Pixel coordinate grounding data

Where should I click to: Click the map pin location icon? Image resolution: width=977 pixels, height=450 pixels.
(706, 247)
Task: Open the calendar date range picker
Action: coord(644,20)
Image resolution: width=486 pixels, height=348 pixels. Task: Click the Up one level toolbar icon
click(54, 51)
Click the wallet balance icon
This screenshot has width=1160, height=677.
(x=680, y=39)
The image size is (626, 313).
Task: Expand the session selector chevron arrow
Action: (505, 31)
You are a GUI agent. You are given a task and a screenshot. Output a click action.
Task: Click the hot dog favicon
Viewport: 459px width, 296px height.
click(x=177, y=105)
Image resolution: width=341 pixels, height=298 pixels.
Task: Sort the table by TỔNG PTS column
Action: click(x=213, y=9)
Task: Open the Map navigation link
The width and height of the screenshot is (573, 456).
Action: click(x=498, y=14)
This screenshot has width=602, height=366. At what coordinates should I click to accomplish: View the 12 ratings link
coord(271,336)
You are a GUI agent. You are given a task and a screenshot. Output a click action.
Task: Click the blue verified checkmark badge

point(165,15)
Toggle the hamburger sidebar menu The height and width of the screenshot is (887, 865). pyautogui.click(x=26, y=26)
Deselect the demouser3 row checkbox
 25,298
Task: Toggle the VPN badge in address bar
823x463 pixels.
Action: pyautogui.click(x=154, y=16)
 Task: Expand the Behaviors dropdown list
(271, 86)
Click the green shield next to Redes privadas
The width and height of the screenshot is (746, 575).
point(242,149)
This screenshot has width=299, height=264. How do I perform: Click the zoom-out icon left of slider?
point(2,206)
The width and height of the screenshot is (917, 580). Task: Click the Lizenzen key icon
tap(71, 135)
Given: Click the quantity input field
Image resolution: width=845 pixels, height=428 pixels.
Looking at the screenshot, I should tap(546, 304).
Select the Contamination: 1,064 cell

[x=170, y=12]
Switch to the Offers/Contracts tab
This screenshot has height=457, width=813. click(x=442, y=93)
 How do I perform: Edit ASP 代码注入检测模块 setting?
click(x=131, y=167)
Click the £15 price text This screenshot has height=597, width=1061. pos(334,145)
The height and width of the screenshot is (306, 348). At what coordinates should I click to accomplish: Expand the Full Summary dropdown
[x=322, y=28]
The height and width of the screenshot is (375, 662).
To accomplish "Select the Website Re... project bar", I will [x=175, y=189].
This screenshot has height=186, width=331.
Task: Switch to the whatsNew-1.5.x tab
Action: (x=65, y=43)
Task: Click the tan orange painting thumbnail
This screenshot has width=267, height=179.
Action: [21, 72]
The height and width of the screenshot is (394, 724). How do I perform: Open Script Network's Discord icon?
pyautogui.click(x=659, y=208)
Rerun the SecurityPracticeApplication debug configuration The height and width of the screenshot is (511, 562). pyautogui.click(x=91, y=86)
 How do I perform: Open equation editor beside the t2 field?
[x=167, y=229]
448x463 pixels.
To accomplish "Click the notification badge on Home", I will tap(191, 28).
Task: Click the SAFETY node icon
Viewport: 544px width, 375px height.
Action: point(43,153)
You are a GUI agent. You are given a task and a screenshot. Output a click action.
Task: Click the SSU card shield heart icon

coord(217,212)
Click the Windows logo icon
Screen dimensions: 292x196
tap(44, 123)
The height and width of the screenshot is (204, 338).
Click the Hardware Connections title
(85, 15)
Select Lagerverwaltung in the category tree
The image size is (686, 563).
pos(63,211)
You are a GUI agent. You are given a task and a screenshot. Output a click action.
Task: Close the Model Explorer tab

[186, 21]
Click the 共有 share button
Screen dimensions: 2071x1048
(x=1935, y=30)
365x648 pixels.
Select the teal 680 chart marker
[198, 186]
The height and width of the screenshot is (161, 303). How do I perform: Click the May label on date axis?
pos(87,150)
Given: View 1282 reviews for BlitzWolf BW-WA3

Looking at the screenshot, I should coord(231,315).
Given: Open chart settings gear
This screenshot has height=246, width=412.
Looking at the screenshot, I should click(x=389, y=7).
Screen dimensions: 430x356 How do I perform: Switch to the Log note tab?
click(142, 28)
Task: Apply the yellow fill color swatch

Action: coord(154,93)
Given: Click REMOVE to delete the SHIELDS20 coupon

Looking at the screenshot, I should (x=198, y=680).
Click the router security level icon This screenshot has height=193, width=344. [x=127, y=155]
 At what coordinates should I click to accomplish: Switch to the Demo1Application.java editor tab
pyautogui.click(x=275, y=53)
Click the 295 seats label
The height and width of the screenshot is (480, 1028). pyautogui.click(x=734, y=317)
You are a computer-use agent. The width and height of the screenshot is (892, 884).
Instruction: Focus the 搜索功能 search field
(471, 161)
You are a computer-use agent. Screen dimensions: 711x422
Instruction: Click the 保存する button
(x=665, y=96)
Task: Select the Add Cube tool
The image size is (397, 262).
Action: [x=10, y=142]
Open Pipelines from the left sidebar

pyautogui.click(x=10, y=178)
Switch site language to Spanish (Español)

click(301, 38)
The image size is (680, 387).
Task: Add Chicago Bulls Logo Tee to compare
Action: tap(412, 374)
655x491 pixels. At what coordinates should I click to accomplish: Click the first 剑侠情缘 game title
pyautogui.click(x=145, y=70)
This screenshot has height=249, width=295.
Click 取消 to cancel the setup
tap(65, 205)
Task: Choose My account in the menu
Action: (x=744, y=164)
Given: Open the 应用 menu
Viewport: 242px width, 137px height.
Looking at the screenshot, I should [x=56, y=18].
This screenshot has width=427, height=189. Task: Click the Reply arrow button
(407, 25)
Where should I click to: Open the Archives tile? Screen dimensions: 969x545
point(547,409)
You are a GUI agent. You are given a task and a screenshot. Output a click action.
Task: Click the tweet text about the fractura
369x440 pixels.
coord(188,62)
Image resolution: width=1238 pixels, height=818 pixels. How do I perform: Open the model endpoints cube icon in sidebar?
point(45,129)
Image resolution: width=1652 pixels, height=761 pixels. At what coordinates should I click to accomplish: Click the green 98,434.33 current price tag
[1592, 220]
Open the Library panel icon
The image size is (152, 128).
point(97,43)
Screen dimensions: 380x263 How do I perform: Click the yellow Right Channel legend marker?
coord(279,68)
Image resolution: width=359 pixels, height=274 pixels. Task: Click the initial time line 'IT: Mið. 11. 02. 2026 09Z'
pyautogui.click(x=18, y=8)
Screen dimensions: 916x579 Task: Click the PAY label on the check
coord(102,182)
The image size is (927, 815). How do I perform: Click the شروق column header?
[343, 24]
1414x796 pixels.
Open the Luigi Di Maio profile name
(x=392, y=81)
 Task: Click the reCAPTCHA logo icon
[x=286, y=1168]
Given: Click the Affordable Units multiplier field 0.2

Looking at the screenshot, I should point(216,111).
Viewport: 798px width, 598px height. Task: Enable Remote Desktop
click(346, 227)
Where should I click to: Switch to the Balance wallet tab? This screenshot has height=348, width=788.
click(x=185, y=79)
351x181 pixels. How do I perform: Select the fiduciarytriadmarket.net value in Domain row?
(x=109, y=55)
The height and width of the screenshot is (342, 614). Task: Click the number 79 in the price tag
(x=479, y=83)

→ Exercise brief:
In the entries above, please find the line with "Given: Click the quantity input field" and the line with "Select Lagerverwaltung in the category tree", then write out exactly those two lines and every line between them, and nothing more.

→ Solution:
Given: Click the quantity input field
Image resolution: width=845 pixels, height=428 pixels.
Looking at the screenshot, I should tap(546, 304).
Select the Contamination: 1,064 cell

[x=170, y=12]
Switch to the Offers/Contracts tab
This screenshot has height=457, width=813. click(x=442, y=93)
 How do I perform: Edit ASP 代码注入检测模块 setting?
click(x=131, y=167)
Click the £15 price text This screenshot has height=597, width=1061. pos(334,145)
The height and width of the screenshot is (306, 348). At what coordinates should I click to accomplish: Expand the Full Summary dropdown
[x=322, y=28]
The height and width of the screenshot is (375, 662).
To accomplish "Select the Website Re... project bar", I will [x=175, y=189].
This screenshot has height=186, width=331.
Task: Switch to the whatsNew-1.5.x tab
Action: (x=65, y=43)
Task: Click the tan orange painting thumbnail
This screenshot has width=267, height=179.
Action: [21, 72]
The height and width of the screenshot is (394, 724). How do I perform: Open Script Network's Discord icon?
pyautogui.click(x=659, y=208)
Rerun the SecurityPracticeApplication debug configuration The height and width of the screenshot is (511, 562). pyautogui.click(x=91, y=86)
 How do I perform: Open equation editor beside the t2 field?
[x=167, y=229]
448x463 pixels.
To accomplish "Click the notification badge on Home", I will tap(191, 28).
Task: Click the SAFETY node icon
Viewport: 544px width, 375px height.
Action: point(43,153)
You are a GUI agent. You are given a task and a screenshot. Output a click action.
Task: Click the SSU card shield heart icon

coord(217,212)
Click the Windows logo icon
Screen dimensions: 292x196
tap(44, 123)
The height and width of the screenshot is (204, 338).
Click the Hardware Connections title
(85, 15)
Select Lagerverwaltung in the category tree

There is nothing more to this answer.